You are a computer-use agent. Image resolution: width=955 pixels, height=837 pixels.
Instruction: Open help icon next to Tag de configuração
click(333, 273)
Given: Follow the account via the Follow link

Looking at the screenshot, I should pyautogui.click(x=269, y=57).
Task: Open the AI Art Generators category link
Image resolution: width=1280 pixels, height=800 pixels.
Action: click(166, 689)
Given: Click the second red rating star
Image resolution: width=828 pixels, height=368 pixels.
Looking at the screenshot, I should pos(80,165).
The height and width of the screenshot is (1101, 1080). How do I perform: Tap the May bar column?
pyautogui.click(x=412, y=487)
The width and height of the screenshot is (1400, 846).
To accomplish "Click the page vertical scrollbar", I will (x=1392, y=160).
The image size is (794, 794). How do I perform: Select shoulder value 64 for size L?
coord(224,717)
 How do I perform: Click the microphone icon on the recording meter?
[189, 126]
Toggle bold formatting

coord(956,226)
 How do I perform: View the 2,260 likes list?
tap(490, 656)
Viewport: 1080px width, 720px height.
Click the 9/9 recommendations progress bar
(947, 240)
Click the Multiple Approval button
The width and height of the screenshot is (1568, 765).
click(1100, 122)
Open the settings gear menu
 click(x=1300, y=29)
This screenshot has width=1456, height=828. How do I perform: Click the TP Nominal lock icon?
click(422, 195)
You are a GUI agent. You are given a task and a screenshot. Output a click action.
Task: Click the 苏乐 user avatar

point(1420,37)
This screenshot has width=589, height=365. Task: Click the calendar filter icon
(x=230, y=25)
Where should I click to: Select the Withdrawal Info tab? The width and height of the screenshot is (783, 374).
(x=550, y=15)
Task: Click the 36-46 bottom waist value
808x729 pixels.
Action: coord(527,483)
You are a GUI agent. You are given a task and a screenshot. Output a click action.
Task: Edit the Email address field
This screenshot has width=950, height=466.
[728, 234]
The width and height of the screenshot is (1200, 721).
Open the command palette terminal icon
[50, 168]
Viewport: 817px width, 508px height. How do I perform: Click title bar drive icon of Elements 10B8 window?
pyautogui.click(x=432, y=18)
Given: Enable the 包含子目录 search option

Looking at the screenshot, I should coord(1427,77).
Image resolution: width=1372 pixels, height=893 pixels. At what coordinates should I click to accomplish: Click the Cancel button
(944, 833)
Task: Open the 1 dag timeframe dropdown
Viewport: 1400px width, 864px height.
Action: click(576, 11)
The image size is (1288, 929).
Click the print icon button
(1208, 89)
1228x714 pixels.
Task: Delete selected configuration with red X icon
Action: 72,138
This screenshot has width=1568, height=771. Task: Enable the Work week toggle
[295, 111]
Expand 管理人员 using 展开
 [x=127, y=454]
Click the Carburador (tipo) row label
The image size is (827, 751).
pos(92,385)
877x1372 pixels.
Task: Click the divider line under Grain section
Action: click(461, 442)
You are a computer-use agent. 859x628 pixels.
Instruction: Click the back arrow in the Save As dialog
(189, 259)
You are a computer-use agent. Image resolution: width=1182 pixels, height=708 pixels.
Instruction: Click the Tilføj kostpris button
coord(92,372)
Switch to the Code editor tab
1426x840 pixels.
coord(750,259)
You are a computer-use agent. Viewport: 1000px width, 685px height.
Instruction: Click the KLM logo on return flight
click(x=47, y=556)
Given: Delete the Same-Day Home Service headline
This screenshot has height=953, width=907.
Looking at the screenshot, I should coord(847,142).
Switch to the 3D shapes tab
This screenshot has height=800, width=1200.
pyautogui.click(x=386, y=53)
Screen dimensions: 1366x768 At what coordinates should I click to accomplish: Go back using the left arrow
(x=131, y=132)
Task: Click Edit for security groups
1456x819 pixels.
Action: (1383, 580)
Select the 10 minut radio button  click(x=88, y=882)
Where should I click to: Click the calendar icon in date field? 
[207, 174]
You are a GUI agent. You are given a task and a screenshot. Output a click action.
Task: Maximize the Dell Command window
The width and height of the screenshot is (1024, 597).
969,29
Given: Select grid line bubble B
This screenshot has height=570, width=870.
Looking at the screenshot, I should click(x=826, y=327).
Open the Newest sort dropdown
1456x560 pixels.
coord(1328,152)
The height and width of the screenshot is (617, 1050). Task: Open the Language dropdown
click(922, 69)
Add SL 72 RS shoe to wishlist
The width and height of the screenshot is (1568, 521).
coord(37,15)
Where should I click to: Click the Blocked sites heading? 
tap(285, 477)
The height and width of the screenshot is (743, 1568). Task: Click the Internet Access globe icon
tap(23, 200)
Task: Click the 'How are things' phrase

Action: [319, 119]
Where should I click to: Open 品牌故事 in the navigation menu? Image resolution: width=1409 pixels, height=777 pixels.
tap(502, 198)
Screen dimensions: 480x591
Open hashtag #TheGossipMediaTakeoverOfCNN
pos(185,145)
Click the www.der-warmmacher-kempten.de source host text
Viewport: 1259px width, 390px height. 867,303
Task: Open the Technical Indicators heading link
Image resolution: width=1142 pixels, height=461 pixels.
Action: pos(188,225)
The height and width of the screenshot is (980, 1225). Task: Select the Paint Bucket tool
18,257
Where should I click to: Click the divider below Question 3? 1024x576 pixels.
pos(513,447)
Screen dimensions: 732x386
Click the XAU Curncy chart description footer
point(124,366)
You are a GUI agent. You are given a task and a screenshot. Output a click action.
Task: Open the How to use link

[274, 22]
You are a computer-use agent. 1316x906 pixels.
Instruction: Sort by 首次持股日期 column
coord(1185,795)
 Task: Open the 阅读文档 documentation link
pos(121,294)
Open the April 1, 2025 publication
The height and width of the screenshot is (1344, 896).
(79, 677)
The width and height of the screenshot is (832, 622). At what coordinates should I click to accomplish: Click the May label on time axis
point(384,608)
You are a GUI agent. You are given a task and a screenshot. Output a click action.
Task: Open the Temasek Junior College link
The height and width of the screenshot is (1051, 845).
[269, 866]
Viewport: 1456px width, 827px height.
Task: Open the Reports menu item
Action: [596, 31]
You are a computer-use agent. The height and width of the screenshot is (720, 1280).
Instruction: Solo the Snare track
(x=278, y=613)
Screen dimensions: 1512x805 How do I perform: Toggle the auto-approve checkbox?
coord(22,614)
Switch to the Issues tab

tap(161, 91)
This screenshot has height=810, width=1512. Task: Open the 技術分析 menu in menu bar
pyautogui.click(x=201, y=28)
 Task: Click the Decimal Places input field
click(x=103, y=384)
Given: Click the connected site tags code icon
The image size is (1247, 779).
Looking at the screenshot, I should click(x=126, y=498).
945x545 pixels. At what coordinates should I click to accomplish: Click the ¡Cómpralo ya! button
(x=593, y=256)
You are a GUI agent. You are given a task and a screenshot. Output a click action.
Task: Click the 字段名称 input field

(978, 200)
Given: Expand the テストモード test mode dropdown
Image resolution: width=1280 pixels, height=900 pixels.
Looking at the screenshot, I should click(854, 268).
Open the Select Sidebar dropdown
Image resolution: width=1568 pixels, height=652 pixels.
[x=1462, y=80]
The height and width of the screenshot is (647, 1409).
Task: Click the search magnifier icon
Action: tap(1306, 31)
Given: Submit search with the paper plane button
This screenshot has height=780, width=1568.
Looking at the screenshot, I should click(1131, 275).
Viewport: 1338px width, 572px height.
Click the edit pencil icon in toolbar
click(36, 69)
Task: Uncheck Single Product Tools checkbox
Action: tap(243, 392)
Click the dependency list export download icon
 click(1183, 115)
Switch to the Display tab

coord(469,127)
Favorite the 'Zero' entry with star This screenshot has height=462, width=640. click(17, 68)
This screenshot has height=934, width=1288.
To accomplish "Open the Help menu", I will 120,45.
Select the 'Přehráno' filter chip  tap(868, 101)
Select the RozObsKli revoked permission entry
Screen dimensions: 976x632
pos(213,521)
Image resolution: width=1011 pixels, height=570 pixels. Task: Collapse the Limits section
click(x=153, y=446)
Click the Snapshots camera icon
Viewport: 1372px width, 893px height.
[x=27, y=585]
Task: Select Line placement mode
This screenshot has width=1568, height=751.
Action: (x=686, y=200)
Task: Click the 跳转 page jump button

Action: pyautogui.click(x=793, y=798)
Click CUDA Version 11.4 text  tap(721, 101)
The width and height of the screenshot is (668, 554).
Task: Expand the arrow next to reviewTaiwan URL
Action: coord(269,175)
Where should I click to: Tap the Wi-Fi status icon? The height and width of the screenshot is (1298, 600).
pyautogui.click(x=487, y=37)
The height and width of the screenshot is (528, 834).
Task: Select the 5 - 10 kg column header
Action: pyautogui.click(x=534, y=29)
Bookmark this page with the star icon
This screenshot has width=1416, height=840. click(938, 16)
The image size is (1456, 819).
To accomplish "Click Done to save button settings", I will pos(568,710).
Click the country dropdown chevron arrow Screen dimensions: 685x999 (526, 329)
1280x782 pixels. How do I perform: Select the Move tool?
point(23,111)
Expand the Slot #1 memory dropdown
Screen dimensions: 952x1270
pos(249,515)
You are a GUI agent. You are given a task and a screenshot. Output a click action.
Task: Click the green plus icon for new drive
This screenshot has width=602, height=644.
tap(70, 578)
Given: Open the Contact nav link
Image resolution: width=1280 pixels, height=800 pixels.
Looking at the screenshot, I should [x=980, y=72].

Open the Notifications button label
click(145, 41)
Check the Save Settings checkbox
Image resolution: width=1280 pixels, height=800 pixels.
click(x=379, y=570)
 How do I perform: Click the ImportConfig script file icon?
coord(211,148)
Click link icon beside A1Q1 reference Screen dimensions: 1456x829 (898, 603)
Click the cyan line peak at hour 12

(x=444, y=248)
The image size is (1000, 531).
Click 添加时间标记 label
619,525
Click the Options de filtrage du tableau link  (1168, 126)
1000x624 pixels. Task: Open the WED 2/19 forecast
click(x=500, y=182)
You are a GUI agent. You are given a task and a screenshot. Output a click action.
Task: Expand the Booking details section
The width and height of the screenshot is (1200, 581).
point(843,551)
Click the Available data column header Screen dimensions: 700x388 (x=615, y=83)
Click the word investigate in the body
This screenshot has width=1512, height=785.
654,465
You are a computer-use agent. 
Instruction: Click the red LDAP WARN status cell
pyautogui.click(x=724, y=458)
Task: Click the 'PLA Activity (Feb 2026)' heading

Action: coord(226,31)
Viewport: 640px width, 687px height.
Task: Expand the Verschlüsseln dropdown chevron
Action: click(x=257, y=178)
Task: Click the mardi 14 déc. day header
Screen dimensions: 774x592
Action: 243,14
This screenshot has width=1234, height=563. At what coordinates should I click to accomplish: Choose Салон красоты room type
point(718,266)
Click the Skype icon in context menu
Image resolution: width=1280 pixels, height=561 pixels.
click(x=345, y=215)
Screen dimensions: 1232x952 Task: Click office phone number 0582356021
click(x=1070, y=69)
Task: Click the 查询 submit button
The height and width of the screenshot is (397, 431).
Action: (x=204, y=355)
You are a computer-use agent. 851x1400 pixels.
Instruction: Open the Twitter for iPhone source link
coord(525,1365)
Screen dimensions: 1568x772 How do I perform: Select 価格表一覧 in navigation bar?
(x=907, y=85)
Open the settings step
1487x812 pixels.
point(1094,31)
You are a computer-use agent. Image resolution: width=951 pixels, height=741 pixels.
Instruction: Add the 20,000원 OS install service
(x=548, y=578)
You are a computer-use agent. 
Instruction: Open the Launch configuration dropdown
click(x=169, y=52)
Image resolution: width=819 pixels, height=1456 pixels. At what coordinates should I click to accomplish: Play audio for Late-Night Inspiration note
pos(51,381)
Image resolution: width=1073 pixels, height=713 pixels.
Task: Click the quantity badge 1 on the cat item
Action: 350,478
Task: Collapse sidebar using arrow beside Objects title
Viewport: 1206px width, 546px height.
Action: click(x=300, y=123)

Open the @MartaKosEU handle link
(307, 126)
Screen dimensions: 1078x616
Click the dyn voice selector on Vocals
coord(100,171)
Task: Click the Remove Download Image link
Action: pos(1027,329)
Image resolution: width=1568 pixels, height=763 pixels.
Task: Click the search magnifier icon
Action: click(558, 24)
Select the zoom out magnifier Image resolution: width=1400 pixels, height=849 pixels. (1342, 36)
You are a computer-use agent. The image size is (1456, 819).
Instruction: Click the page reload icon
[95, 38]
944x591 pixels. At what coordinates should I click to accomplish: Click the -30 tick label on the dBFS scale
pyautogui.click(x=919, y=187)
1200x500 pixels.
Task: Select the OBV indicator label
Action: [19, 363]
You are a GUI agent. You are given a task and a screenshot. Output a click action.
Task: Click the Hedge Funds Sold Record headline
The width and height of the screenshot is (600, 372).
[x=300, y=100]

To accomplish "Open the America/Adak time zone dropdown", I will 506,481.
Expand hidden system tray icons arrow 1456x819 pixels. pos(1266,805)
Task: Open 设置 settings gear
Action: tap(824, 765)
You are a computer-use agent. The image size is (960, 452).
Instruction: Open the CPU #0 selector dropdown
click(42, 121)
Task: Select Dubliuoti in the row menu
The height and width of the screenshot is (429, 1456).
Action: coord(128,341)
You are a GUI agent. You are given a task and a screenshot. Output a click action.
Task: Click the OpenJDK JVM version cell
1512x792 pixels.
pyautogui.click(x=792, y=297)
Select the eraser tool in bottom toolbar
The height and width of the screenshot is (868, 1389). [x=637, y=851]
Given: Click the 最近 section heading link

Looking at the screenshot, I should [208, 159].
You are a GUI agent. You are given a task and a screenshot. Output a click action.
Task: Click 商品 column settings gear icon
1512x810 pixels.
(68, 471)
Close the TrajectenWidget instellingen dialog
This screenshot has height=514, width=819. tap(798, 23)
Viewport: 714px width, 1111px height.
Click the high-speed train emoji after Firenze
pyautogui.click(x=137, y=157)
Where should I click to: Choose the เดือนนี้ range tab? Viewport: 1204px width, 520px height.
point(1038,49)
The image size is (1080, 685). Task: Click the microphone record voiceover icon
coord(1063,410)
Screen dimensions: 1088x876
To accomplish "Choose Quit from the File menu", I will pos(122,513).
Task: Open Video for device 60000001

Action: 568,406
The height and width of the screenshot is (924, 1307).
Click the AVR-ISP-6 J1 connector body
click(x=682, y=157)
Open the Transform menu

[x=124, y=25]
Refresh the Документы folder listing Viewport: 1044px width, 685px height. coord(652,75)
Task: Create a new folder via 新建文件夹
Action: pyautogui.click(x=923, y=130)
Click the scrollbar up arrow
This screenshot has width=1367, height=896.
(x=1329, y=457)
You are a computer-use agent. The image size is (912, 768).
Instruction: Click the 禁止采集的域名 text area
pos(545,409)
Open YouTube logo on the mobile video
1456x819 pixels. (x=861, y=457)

▶ WHAT IS BEING ASKED
Rewrite the lines between the one holding "Select the 'Přehráno'" and the one holding "Action: (x=686, y=200)", inclusive, with "Collapse" changed to "Expand" and nothing else altered. Return only those lines.

▶ FULL ANSWER
Select the 'Přehráno' filter chip  tap(868, 101)
Select the RozObsKli revoked permission entry
Screen dimensions: 976x632
pos(213,521)
Image resolution: width=1011 pixels, height=570 pixels. Task: Expand the Limits section
click(x=153, y=446)
Click the Snapshots camera icon
Viewport: 1372px width, 893px height.
[x=27, y=585]
Task: Select Line placement mode
This screenshot has width=1568, height=751.
Action: (x=686, y=200)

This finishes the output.